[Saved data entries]
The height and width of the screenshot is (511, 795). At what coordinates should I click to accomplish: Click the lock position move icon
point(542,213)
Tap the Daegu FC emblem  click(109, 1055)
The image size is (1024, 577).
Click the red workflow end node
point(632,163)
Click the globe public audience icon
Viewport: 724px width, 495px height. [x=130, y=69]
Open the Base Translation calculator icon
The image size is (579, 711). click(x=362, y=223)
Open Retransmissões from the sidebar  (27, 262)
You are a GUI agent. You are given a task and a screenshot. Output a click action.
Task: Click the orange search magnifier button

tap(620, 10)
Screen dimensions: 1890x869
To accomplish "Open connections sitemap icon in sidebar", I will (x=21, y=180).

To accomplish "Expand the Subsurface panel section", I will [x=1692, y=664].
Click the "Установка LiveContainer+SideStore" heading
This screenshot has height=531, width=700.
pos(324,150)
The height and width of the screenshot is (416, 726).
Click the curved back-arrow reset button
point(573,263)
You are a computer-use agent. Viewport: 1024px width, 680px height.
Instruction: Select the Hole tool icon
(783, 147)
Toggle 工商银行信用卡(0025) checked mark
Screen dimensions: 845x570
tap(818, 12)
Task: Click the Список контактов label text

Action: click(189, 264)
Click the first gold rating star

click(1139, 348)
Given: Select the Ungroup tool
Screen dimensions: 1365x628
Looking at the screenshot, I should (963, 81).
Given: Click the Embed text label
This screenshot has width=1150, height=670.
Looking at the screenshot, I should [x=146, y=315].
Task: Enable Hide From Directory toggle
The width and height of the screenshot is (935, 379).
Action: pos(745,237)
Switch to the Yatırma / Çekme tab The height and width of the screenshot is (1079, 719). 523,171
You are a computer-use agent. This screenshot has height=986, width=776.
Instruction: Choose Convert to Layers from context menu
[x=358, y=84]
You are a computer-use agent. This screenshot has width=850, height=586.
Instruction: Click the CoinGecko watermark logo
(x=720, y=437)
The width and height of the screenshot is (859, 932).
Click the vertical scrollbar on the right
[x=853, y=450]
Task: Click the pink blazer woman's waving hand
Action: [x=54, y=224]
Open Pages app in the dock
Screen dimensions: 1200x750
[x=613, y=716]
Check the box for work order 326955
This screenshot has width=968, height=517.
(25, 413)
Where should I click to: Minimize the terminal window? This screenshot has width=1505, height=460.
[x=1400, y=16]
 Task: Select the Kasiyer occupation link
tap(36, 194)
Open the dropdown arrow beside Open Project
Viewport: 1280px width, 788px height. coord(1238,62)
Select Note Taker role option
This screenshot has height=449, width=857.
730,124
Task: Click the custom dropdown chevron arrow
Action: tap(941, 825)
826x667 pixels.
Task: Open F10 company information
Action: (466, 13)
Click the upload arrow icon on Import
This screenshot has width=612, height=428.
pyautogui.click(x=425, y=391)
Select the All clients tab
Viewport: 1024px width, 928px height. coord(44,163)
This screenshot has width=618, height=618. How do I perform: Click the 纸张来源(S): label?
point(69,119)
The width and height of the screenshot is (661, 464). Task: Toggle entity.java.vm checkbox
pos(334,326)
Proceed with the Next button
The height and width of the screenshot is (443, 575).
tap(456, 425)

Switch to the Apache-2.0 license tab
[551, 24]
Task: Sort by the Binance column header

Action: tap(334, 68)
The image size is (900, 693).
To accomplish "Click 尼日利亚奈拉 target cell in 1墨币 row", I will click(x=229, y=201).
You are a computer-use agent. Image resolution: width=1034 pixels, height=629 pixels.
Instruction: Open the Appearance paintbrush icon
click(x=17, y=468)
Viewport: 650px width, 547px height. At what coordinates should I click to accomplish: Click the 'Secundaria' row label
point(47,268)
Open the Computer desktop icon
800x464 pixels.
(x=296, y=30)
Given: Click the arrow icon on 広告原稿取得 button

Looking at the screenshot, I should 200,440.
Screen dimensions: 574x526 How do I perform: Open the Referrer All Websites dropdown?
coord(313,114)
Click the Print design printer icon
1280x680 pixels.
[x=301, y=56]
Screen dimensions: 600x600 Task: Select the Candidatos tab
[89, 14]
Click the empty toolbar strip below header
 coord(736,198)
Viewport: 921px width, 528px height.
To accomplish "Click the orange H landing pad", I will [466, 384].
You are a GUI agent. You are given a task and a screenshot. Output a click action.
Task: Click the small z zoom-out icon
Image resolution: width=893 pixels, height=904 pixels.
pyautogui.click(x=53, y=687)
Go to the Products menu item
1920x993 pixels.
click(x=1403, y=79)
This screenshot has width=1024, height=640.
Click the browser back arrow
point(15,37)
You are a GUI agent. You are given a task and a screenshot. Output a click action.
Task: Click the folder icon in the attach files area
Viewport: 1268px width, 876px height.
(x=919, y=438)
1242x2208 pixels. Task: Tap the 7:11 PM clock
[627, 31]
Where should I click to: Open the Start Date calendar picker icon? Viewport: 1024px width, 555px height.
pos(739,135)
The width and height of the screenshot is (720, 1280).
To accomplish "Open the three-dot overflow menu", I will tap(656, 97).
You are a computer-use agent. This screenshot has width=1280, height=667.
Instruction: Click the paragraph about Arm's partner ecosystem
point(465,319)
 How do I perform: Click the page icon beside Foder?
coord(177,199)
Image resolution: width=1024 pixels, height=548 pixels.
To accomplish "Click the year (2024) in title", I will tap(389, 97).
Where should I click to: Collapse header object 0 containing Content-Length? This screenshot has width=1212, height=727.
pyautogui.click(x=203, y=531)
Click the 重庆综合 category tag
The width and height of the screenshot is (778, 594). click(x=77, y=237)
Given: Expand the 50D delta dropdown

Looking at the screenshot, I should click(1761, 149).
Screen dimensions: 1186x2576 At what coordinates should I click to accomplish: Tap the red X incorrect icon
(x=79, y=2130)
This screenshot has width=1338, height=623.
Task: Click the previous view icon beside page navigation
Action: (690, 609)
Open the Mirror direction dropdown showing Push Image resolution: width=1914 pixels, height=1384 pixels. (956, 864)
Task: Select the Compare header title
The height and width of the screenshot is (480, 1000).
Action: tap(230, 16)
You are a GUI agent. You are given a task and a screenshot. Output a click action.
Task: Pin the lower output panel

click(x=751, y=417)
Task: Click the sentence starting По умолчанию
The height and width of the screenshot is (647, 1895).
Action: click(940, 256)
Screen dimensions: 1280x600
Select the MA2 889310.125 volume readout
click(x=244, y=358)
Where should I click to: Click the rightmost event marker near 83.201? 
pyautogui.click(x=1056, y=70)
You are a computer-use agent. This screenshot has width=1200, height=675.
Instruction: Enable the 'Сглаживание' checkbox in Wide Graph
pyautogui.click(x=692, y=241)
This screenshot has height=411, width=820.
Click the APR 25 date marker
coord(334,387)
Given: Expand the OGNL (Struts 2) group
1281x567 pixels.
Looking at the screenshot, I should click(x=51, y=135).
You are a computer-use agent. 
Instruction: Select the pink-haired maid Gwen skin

▶ Task brief: A full, exact repeat of the entries above is required.

▶ Written answer:
The height and width of the screenshot is (511, 795). At what coordinates should I click to accomplish: Click the lock position move icon
point(542,213)
Tap the Daegu FC emblem  click(109, 1055)
The image size is (1024, 577).
Click the red workflow end node
point(632,163)
Click the globe public audience icon
Viewport: 724px width, 495px height. [x=130, y=69]
Open the Base Translation calculator icon
The image size is (579, 711). click(x=362, y=223)
Open Retransmissões from the sidebar  (27, 262)
You are a GUI agent. You are given a task and a screenshot. Output a click action.
Task: Click the orange search magnifier button

tap(620, 10)
Screen dimensions: 1890x869
To accomplish "Open connections sitemap icon in sidebar", I will (x=21, y=180).

To accomplish "Expand the Subsurface panel section", I will [x=1692, y=664].
Click the "Установка LiveContainer+SideStore" heading
This screenshot has height=531, width=700.
pos(324,150)
The height and width of the screenshot is (416, 726).
Click the curved back-arrow reset button
point(573,263)
You are a computer-use agent. Viewport: 1024px width, 680px height.
Instruction: Select the Hole tool icon
(783, 147)
Toggle 工商银行信用卡(0025) checked mark
Screen dimensions: 845x570
tap(818, 12)
Task: Click the Список контактов label text

Action: click(189, 264)
Click the first gold rating star

click(1139, 348)
Given: Select the Ungroup tool
Screen dimensions: 1365x628
Looking at the screenshot, I should (963, 81).
Given: Click the Embed text label
This screenshot has width=1150, height=670.
Looking at the screenshot, I should [x=146, y=315].
Task: Enable Hide From Directory toggle
The width and height of the screenshot is (935, 379).
Action: pos(745,237)
Switch to the Yatırma / Çekme tab The height and width of the screenshot is (1079, 719). 523,171
You are a computer-use agent. This screenshot has height=986, width=776.
Instruction: Choose Convert to Layers from context menu
[x=358, y=84]
You are a computer-use agent. This screenshot has width=850, height=586.
Instruction: Click the CoinGecko watermark logo
(x=720, y=437)
The width and height of the screenshot is (859, 932).
Click the vertical scrollbar on the right
[x=853, y=450]
Task: Click the pink blazer woman's waving hand
Action: [x=54, y=224]
Open Pages app in the dock
Screen dimensions: 1200x750
[x=613, y=716]
Check the box for work order 326955
This screenshot has width=968, height=517.
(25, 413)
Where should I click to: Minimize the terminal window? This screenshot has width=1505, height=460.
[x=1400, y=16]
 Task: Select the Kasiyer occupation link
tap(36, 194)
Open the dropdown arrow beside Open Project
Viewport: 1280px width, 788px height. coord(1238,62)
Select Note Taker role option
This screenshot has height=449, width=857.
730,124
Task: Click the custom dropdown chevron arrow
Action: tap(941, 825)
826x667 pixels.
Task: Open F10 company information
Action: (466, 13)
Click the upload arrow icon on Import
This screenshot has width=612, height=428.
pyautogui.click(x=425, y=391)
Select the All clients tab
Viewport: 1024px width, 928px height. coord(44,163)
This screenshot has width=618, height=618. How do I perform: Click the 纸张来源(S): label?
point(69,119)
The width and height of the screenshot is (661, 464). Task: Toggle entity.java.vm checkbox
pos(334,326)
Proceed with the Next button
The height and width of the screenshot is (443, 575).
tap(456, 425)

Switch to the Apache-2.0 license tab
[551, 24]
Task: Sort by the Binance column header

Action: tap(334, 68)
The image size is (900, 693).
To accomplish "Click 尼日利亚奈拉 target cell in 1墨币 row", I will click(x=229, y=201).
You are a computer-use agent. Image resolution: width=1034 pixels, height=629 pixels.
Instruction: Open the Appearance paintbrush icon
click(x=17, y=468)
Viewport: 650px width, 547px height. At what coordinates should I click to accomplish: Click the 'Secundaria' row label
point(47,268)
Open the Computer desktop icon
800x464 pixels.
(x=296, y=30)
Given: Click the arrow icon on 広告原稿取得 button

Looking at the screenshot, I should 200,440.
Screen dimensions: 574x526 How do I perform: Open the Referrer All Websites dropdown?
coord(313,114)
Click the Print design printer icon
1280x680 pixels.
[x=301, y=56]
Screen dimensions: 600x600 Task: Select the Candidatos tab
[89, 14]
Click the empty toolbar strip below header
 coord(736,198)
Viewport: 921px width, 528px height.
To accomplish "Click the orange H landing pad", I will [466, 384].
You are a GUI agent. You are given a task and a screenshot. Output a click action.
Task: Click the small z zoom-out icon
Image resolution: width=893 pixels, height=904 pixels.
pyautogui.click(x=53, y=687)
Go to the Products menu item
1920x993 pixels.
click(x=1403, y=79)
This screenshot has width=1024, height=640.
Click the browser back arrow
point(15,37)
You are a GUI agent. You are given a task and a screenshot. Output a click action.
Task: Click the folder icon in the attach files area
Viewport: 1268px width, 876px height.
(x=919, y=438)
1242x2208 pixels. Task: Tap the 7:11 PM clock
[627, 31]
Where should I click to: Open the Start Date calendar picker icon? Viewport: 1024px width, 555px height.
pos(739,135)
The width and height of the screenshot is (720, 1280).
To accomplish "Open the three-dot overflow menu", I will tap(656, 97).
You are a computer-use agent. This screenshot has width=1280, height=667.
Instruction: Click the paragraph about Arm's partner ecosystem
point(465,319)
 How do I perform: Click the page icon beside Foder?
coord(177,199)
Image resolution: width=1024 pixels, height=548 pixels.
To accomplish "Click the year (2024) in title", I will tap(389, 97).
Where should I click to: Collapse header object 0 containing Content-Length? This screenshot has width=1212, height=727.
pyautogui.click(x=203, y=531)
Click the 重庆综合 category tag
The width and height of the screenshot is (778, 594). click(x=77, y=237)
Given: Expand the 50D delta dropdown

Looking at the screenshot, I should click(1761, 149).
Screen dimensions: 1186x2576 At what coordinates should I click to accomplish: Tap the red X incorrect icon
(x=79, y=2130)
This screenshot has width=1338, height=623.
Task: Click the previous view icon beside page navigation
Action: (690, 609)
Open the Mirror direction dropdown showing Push Image resolution: width=1914 pixels, height=1384 pixels. (956, 864)
Task: Select the Compare header title
The height and width of the screenshot is (480, 1000).
Action: tap(230, 16)
You are a GUI agent. You are given a task and a screenshot. Output a click action.
Task: Pin the lower output panel

click(x=751, y=417)
Task: Click the sentence starting По умолчанию
The height and width of the screenshot is (647, 1895).
Action: click(940, 256)
Screen dimensions: 1280x600
Select the MA2 889310.125 volume readout
click(x=244, y=358)
Where should I click to: Click the rightmost event marker near 83.201? 
pyautogui.click(x=1056, y=70)
You are a computer-use agent. This screenshot has width=1200, height=675.
Instruction: Enable the 'Сглаживание' checkbox in Wide Graph
pyautogui.click(x=692, y=241)
This screenshot has height=411, width=820.
Click the APR 25 date marker
coord(334,387)
Given: Expand the OGNL (Struts 2) group
1281x567 pixels.
Looking at the screenshot, I should click(x=51, y=135).
You are a computer-use agent. 
Instruction: Select the pink-haired maid Gwen skin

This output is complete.